Author :Dalai Lama Release :2014-11-18 Genre :Religion Kind :eBook Book Rating :519/5 ( reviews)
Download or read book Buddhism written by Dalai Lama. This book was released on 2014-11-18. Available in PDF, EPUB and Kindle. Book excerpt: Explore the common ground underlying the diverse expressions of the Buddha's teachings with two of Tibetan Buddhism's bestselling authors. Buddhism is practiced by hundreds of millions of people worldwide, from Tibetan caves to Tokyo temples to redwood retreats. To an outside viewer, it might be hard to see what they all have in common. In Buddhism, His Holiness the Dalai Lama and American Buddhist nun Thubten Chodron map out with clarity the convergences and the divergences between the two major strains of Buddhism--the Sanskrit traditions of Tibet and East Asia and the Pali traditions of Sri Lanka and Southeast Asia. Especially deep consideration is given to the foundational Indian traditions and their respective treatment of such central tenets as the four noble truths the practice of meditation the meaning of nirvana enlightenment. The authors seek harmony and greater understanding among Buddhist traditions worldwide, illuminating the rich benefits of respectful dialogue and the many ways that Buddhists of all stripes share a common heritage and common goals.

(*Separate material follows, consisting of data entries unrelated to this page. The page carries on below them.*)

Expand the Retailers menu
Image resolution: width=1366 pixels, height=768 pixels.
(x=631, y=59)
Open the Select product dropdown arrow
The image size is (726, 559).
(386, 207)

Download or read book The Origin of Buddhist Meditation written by Alexander Wynne. This book was released on 2007-04-16. Available in PDF, EPUB and Kindle. Book excerpt: Having identified early material that goes back to the Buddha himself, the author argues that the two teachers of the Buddha were historical figures. Based on the early Brahminic literature, namely the early Upanishads and Moksadharma, the author asserts the origin of the method of meditation learned by the Buddha from these teachers, and attempts to use them to identify some authentic teachings of the Buddha on meditation. Stimulating debate within the field of Buddhist Studies, the following claims are put forward: the Buddha was taught by Alara Kalama and Uddaka Ramaputta, as stated in the literature of numerous early Buddhist sects, is historically authentic Alara Kalama and Uddaka Ramaputta taught a form of early Brahminic meditation the Buddha must consequently have been trained in a meditative school whose ideology was provided by the philosophical portions of early Upanishads Shedding new light on a fascinating aspect of the origins of Buddhism, this book will be of interest to academics in the field of Buddhist studies, Asian religion and South Asian studies.